The phrasal verb 'bring out' is usually associated with releasing something to the public or revealing or highlighting something positive.
When we talk about 'bringing something out', it can mean 'to reveal or make something show a quality that it has'. With people, we can talk about 'bringing out someone's confidence' or 'bringing out their personality'. With food, we like to 'bring out' the different flavours in order to enjoy them, or we can talk about how something someone is wearing 'brings out' one of their features, like the colour of their eyes, for example. To 'bring something out' can also mean to produce, manufacture or publish something and to begin to sell it or introduce it to the market. In this context, 'bring out' is similar to the verb 'release'. You will often hear about celebrities 'bringing out a book' or a new album. Companies can 'bring out new products', and streaming platforms 'bring out new programmes' to watch.

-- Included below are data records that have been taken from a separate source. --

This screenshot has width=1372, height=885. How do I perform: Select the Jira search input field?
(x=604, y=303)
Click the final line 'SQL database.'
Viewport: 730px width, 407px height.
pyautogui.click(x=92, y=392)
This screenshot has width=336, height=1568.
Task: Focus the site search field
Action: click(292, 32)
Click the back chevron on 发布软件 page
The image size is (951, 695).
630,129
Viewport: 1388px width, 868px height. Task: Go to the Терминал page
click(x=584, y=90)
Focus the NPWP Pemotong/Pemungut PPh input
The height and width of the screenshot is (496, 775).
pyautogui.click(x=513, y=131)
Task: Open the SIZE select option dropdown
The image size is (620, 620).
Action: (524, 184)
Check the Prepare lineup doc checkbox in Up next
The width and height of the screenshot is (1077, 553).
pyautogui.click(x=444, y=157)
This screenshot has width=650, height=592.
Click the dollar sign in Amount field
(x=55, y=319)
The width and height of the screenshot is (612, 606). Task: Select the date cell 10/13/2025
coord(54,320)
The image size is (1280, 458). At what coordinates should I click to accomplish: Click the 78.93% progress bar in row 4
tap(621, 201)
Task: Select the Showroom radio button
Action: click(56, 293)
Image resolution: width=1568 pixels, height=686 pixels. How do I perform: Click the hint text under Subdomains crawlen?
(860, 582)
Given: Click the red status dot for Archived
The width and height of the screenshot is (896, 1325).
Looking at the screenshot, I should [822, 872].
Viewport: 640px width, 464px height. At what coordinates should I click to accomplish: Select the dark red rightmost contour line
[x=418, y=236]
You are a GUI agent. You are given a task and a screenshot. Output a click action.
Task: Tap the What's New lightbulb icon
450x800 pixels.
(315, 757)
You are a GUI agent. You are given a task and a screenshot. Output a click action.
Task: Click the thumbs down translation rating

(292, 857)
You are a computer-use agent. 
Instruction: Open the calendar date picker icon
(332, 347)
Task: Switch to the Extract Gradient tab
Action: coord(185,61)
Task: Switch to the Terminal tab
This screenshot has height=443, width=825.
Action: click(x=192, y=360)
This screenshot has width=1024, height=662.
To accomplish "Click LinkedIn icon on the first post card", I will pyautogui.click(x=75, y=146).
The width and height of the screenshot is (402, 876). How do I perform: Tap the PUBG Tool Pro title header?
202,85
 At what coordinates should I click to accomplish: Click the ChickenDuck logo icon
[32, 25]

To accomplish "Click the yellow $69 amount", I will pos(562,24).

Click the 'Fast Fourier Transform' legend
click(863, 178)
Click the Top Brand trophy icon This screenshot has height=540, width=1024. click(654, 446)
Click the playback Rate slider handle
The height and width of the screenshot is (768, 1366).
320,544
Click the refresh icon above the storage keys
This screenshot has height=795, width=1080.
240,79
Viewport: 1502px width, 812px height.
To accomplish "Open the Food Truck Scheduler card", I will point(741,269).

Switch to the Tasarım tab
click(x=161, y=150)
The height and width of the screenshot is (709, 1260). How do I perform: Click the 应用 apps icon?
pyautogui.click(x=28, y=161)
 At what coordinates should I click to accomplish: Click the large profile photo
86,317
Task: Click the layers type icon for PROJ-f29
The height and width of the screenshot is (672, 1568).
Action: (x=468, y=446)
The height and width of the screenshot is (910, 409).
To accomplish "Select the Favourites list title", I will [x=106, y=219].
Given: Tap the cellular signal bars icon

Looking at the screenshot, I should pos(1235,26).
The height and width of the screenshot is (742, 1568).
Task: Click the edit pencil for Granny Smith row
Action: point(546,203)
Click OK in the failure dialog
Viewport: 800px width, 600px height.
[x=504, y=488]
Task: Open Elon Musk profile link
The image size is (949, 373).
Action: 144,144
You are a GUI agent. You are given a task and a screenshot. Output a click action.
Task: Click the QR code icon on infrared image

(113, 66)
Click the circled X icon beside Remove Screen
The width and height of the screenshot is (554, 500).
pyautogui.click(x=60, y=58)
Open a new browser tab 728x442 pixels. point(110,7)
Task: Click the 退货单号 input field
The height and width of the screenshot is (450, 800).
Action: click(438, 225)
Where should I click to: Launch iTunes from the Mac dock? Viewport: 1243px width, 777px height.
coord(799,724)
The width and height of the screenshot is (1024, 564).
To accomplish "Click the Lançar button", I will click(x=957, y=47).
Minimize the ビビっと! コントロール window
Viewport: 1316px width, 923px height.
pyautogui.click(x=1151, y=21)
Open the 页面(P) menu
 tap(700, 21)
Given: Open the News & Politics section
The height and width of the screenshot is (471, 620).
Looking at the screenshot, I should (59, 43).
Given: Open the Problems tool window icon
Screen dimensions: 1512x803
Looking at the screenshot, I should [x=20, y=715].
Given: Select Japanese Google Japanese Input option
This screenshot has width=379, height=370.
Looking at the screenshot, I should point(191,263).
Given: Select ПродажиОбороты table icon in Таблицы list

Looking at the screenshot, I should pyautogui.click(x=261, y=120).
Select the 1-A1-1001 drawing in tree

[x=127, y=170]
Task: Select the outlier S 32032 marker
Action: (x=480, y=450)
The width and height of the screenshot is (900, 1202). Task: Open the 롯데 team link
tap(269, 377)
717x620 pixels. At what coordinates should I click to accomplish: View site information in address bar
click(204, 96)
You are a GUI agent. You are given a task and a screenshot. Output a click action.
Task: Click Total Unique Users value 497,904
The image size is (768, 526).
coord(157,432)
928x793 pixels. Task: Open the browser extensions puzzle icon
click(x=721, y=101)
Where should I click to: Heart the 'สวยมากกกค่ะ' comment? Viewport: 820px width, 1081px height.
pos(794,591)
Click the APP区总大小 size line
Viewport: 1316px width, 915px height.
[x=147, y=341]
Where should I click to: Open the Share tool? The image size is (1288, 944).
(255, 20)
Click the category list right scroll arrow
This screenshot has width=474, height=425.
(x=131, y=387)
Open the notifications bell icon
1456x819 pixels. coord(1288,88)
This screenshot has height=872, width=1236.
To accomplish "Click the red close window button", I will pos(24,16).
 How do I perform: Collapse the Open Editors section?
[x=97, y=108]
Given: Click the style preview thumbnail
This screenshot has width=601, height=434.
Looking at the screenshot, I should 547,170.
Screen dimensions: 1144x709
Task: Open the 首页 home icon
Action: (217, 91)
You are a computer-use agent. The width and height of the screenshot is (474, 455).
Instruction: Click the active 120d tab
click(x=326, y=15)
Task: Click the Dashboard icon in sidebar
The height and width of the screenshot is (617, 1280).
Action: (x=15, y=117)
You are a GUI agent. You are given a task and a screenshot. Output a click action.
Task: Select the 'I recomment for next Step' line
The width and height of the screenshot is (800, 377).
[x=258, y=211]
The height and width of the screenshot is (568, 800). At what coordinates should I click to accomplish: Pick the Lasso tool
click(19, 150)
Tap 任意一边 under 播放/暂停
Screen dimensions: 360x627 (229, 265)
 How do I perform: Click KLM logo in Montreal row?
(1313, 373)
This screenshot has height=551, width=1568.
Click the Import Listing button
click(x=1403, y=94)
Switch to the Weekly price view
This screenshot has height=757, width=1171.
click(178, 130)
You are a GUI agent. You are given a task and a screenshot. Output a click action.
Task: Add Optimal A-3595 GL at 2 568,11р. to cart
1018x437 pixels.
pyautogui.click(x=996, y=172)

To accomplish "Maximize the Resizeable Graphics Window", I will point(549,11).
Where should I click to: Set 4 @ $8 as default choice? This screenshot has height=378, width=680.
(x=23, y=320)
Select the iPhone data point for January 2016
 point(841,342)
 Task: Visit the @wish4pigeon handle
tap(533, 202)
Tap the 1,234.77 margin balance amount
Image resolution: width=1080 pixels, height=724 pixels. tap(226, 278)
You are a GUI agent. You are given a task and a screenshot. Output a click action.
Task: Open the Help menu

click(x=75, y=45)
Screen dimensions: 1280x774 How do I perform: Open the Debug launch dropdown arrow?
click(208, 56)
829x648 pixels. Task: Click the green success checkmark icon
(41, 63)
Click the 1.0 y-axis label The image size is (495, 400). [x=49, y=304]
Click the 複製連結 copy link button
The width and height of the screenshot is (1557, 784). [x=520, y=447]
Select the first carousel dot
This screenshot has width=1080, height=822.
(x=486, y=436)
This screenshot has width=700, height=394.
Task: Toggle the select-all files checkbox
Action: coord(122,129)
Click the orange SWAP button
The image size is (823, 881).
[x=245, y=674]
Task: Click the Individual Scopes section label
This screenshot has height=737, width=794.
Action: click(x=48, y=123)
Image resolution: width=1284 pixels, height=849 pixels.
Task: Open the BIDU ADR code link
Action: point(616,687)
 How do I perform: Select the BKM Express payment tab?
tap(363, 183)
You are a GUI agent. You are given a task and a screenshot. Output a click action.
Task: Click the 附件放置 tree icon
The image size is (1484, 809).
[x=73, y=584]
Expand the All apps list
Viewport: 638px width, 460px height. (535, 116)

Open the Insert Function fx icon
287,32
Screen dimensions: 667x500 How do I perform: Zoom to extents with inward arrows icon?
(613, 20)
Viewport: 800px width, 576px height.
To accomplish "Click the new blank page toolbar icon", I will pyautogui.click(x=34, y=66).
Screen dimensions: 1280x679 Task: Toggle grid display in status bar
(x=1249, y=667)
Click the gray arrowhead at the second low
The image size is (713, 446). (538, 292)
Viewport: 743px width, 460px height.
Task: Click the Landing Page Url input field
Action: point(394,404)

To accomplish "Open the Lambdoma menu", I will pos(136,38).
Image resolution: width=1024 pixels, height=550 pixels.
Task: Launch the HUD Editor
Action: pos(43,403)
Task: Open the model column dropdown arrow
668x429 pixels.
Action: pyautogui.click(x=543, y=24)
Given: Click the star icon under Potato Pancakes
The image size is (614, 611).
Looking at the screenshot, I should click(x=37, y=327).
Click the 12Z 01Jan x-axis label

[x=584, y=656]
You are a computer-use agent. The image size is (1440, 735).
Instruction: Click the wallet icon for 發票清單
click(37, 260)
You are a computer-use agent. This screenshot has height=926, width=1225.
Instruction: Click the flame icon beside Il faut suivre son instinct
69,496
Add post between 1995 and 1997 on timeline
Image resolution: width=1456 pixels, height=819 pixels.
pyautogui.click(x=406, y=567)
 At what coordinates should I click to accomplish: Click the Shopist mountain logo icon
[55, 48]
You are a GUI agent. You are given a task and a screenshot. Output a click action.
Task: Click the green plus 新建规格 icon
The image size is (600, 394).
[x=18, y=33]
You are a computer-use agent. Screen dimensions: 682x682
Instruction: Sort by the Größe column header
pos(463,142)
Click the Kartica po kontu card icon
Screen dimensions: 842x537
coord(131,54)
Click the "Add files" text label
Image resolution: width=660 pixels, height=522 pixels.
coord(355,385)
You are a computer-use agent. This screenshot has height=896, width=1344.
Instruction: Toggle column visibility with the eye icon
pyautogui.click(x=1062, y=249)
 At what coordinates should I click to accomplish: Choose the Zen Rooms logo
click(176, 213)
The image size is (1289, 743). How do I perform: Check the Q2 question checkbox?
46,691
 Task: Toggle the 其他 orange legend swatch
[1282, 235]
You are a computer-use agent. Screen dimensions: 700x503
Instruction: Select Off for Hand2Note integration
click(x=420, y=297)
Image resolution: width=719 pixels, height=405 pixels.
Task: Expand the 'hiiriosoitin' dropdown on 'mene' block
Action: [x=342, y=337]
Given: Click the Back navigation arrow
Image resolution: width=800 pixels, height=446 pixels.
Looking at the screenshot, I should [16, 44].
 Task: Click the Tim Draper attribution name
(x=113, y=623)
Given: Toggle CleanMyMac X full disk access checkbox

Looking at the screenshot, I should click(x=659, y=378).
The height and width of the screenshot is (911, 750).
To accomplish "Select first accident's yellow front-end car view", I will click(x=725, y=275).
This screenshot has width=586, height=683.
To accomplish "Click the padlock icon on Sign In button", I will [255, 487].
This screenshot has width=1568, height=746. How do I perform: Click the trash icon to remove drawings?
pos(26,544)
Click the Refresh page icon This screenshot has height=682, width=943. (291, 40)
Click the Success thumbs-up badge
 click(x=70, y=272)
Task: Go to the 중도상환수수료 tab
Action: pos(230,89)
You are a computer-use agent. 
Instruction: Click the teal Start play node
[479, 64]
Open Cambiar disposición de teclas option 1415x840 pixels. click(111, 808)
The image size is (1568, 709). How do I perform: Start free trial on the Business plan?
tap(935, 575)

Additional examples with 'bring out' are:
A friend is talking about their relationship with their father:
"My father really brings out the worst in me. Every time we are together we end up arguing or having a fight."
Someone you know has always had an interest in writing. When you meet them they tell you...
"I'm bringing out a book this year. If you give me your address, I will send you an invitation to the launch."
You are a guest at dinner and you ask how the host made the meal you are enjoying:
"I like to cook the meat slowly to bring out the flavours in the dish."